Dios permite que el ser humano despliegue su individualidad. No desea que nadie suma su mente en la mente de su prójimo. Los que desean ser transformados en mente y carácter no han de contemplar a los hombres, sino al Ejemplo divino. Dios da la invitación: «Haya, pues, en vosotros este sentir que hubo también en Cristo Jesús». Mediante la conversión y la transformación, los hombres han de recibir el sentir de Cristo. Cada uno ha de estar delante de Dios con una fe individual, una experiencia individual, conociendo por sí mismo que Cristo se ha formado dentro, la esperanza de gloria…
Como a nuestro Ejemplo tenemos a Aquel que es todo y en todos, el primero entre diez mil, Aquel cuya excelsitud está más allá de toda comparación. Bondadosamente ha adaptado su vida a la imitación universal. En Cristo se unían la riqueza y la pobreza; la majestad y la humillación; el poder ilimitado, la modestia y la humildad que se reflejarán en cada alma que lo reciba…

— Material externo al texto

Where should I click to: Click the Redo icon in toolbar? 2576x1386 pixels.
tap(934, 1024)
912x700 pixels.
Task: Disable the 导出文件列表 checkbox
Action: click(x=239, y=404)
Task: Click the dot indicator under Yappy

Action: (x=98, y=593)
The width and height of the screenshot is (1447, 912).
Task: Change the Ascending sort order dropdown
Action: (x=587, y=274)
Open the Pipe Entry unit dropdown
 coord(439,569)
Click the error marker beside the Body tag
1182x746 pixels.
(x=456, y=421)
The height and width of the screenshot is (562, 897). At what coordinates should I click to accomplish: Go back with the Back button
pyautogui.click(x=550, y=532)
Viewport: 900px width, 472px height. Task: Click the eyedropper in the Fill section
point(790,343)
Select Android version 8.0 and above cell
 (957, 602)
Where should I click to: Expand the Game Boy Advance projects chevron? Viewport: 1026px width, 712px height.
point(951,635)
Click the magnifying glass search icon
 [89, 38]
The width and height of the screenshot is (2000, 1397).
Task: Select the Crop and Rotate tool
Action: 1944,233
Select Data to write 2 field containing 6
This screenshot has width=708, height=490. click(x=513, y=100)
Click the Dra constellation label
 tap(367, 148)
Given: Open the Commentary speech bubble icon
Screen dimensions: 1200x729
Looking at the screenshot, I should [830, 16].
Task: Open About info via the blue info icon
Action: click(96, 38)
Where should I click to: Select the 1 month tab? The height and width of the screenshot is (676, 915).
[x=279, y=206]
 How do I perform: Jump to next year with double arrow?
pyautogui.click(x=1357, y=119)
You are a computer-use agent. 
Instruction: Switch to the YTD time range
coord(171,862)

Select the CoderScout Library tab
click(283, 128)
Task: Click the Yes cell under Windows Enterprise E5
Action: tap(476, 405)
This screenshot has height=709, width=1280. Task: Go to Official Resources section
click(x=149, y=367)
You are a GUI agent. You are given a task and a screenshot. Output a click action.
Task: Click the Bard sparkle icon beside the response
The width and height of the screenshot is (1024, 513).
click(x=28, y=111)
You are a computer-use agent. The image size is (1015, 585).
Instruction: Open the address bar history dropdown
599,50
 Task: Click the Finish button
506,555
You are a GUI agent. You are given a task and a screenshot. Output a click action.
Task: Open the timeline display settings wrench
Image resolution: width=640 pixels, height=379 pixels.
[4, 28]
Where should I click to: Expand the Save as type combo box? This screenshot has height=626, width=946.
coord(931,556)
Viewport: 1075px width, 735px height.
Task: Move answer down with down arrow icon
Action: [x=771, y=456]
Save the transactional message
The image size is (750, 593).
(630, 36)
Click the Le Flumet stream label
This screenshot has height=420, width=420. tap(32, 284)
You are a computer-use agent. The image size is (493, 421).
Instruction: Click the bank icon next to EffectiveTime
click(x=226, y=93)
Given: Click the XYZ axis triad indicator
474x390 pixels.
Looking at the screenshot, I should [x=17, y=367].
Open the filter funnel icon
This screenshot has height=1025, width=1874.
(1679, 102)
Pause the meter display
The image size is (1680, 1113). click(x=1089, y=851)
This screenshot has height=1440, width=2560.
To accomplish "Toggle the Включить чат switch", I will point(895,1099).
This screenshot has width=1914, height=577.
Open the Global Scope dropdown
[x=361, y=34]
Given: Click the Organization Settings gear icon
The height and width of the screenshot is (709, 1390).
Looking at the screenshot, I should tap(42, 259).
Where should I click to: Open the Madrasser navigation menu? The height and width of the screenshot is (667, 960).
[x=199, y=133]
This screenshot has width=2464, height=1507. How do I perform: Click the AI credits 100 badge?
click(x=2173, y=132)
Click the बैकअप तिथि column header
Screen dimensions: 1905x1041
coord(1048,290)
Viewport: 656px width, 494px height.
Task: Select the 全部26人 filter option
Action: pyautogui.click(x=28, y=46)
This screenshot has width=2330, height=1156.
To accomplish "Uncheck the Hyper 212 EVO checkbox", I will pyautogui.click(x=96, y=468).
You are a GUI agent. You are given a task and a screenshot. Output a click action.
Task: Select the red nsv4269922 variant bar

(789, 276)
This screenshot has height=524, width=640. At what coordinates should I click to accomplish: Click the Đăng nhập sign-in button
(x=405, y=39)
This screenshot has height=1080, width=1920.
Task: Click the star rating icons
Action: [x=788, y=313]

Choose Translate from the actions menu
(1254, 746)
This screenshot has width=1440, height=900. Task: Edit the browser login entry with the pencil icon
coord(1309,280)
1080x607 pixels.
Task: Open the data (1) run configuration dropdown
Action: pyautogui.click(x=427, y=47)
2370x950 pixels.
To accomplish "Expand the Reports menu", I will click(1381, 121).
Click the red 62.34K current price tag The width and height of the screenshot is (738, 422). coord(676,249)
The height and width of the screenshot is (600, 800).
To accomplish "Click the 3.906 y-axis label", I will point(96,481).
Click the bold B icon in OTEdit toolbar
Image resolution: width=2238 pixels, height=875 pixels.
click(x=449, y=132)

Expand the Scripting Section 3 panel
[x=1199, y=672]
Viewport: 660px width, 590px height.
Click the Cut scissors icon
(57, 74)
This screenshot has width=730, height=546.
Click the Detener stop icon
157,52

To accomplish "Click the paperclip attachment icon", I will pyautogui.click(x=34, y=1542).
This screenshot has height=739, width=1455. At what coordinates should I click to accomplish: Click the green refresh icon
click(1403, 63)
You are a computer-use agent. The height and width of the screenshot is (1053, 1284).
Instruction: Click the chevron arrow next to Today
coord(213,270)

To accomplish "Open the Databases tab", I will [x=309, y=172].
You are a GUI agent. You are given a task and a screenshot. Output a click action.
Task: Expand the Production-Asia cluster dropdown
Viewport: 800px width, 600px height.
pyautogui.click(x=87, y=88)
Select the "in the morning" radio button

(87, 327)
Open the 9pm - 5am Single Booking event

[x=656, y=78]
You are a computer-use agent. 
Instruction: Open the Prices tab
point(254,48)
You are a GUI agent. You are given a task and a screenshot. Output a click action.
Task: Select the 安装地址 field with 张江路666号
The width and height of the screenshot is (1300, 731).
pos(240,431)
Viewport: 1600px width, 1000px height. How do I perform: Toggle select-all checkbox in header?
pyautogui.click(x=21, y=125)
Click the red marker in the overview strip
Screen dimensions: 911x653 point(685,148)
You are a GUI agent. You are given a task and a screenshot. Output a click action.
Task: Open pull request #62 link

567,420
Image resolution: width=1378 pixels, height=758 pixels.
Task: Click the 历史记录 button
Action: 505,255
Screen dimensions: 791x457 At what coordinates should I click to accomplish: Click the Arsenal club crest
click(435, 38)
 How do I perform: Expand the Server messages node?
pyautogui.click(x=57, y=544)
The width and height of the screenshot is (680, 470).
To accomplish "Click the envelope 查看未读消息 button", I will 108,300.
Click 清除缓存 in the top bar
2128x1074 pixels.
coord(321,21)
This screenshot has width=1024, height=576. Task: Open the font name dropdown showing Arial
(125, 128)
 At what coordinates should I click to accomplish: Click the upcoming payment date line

¡Ojalá apreciáramos más plenamente el honor que Cristo nos confiere! Llevando su yugo y aprendiendo de él, nos asemejamos a él en aspiraciones, en mansedumbre y humildad, en fragancia de carácter, y unidos con él en dar alabanza, honor y gloria a Dios como al Ser Supremo. Los que viven de acuerdo con sus altos privilegios en esta vida recibirán una recompensa eterna en la vida venidera. Si somos fieles, nos uniremos a los músicos celestiales para entonar con dulce armonía cánticos de alabanza a Dios y al Cordero (That I May Know Him, p. 134; parcialmente en A fin de conocerle, 8 de mayo, p. 134).